Would you please write out each entry precisely as given?

Data shown =>
-=-=-

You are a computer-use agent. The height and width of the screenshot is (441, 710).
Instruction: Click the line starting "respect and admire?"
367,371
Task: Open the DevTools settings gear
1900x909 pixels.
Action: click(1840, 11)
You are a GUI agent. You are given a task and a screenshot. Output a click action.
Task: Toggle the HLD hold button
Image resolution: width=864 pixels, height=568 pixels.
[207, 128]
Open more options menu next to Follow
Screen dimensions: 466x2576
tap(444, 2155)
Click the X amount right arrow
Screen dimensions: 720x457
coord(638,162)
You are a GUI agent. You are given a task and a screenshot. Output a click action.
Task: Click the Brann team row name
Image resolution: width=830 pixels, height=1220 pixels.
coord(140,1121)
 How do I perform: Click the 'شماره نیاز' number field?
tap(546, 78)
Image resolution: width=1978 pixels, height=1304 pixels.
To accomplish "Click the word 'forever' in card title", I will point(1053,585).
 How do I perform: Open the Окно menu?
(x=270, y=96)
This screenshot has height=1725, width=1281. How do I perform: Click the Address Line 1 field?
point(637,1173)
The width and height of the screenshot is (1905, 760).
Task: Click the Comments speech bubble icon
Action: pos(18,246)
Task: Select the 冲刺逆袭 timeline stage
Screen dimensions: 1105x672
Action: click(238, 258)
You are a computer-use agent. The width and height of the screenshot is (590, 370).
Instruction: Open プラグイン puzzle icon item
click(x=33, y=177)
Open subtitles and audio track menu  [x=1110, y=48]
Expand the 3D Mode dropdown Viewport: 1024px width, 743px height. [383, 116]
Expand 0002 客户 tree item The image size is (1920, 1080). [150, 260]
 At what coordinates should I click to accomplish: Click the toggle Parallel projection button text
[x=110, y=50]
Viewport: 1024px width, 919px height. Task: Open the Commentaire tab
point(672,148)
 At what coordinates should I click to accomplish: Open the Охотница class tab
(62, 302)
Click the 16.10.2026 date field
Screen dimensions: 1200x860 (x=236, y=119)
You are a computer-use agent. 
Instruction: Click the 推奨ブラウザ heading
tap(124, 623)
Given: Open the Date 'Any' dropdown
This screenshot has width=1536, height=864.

-=-=-

Reply =>
You are a computer-use agent. The height and width of the screenshot is (441, 710).
Instruction: Click the line starting "respect and admire?"
367,371
Task: Open the DevTools settings gear
1900x909 pixels.
Action: click(1840, 11)
You are a GUI agent. You are given a task and a screenshot. Output a click action.
Task: Toggle the HLD hold button
Image resolution: width=864 pixels, height=568 pixels.
[207, 128]
Open more options menu next to Follow
Screen dimensions: 466x2576
tap(444, 2155)
Click the X amount right arrow
Screen dimensions: 720x457
coord(638,162)
You are a GUI agent. You are given a task and a screenshot. Output a click action.
Task: Click the Brann team row name
Image resolution: width=830 pixels, height=1220 pixels.
coord(140,1121)
 How do I perform: Click the 'شماره نیاز' number field?
tap(546, 78)
Image resolution: width=1978 pixels, height=1304 pixels.
To accomplish "Click the word 'forever' in card title", I will point(1053,585).
 How do I perform: Open the Окно menu?
(x=270, y=96)
This screenshot has height=1725, width=1281. How do I perform: Click the Address Line 1 field?
point(637,1173)
The width and height of the screenshot is (1905, 760).
Task: Click the Comments speech bubble icon
Action: pos(18,246)
Task: Select the 冲刺逆袭 timeline stage
Screen dimensions: 1105x672
Action: click(238, 258)
You are a computer-use agent. The width and height of the screenshot is (590, 370).
Instruction: Open プラグイン puzzle icon item
click(x=33, y=177)
Open subtitles and audio track menu  [x=1110, y=48]
Expand the 3D Mode dropdown Viewport: 1024px width, 743px height. [383, 116]
Expand 0002 客户 tree item The image size is (1920, 1080). [150, 260]
 At what coordinates should I click to accomplish: Click the toggle Parallel projection button text
[x=110, y=50]
Viewport: 1024px width, 919px height. Task: Open the Commentaire tab
point(672,148)
 At what coordinates should I click to accomplish: Open the Охотница class tab
(62, 302)
Click the 16.10.2026 date field
Screen dimensions: 1200x860 (x=236, y=119)
You are a computer-use agent. 
Instruction: Click the 推奨ブラウザ heading
tap(124, 623)
Given: Open the Date 'Any' dropdown
This screenshot has width=1536, height=864.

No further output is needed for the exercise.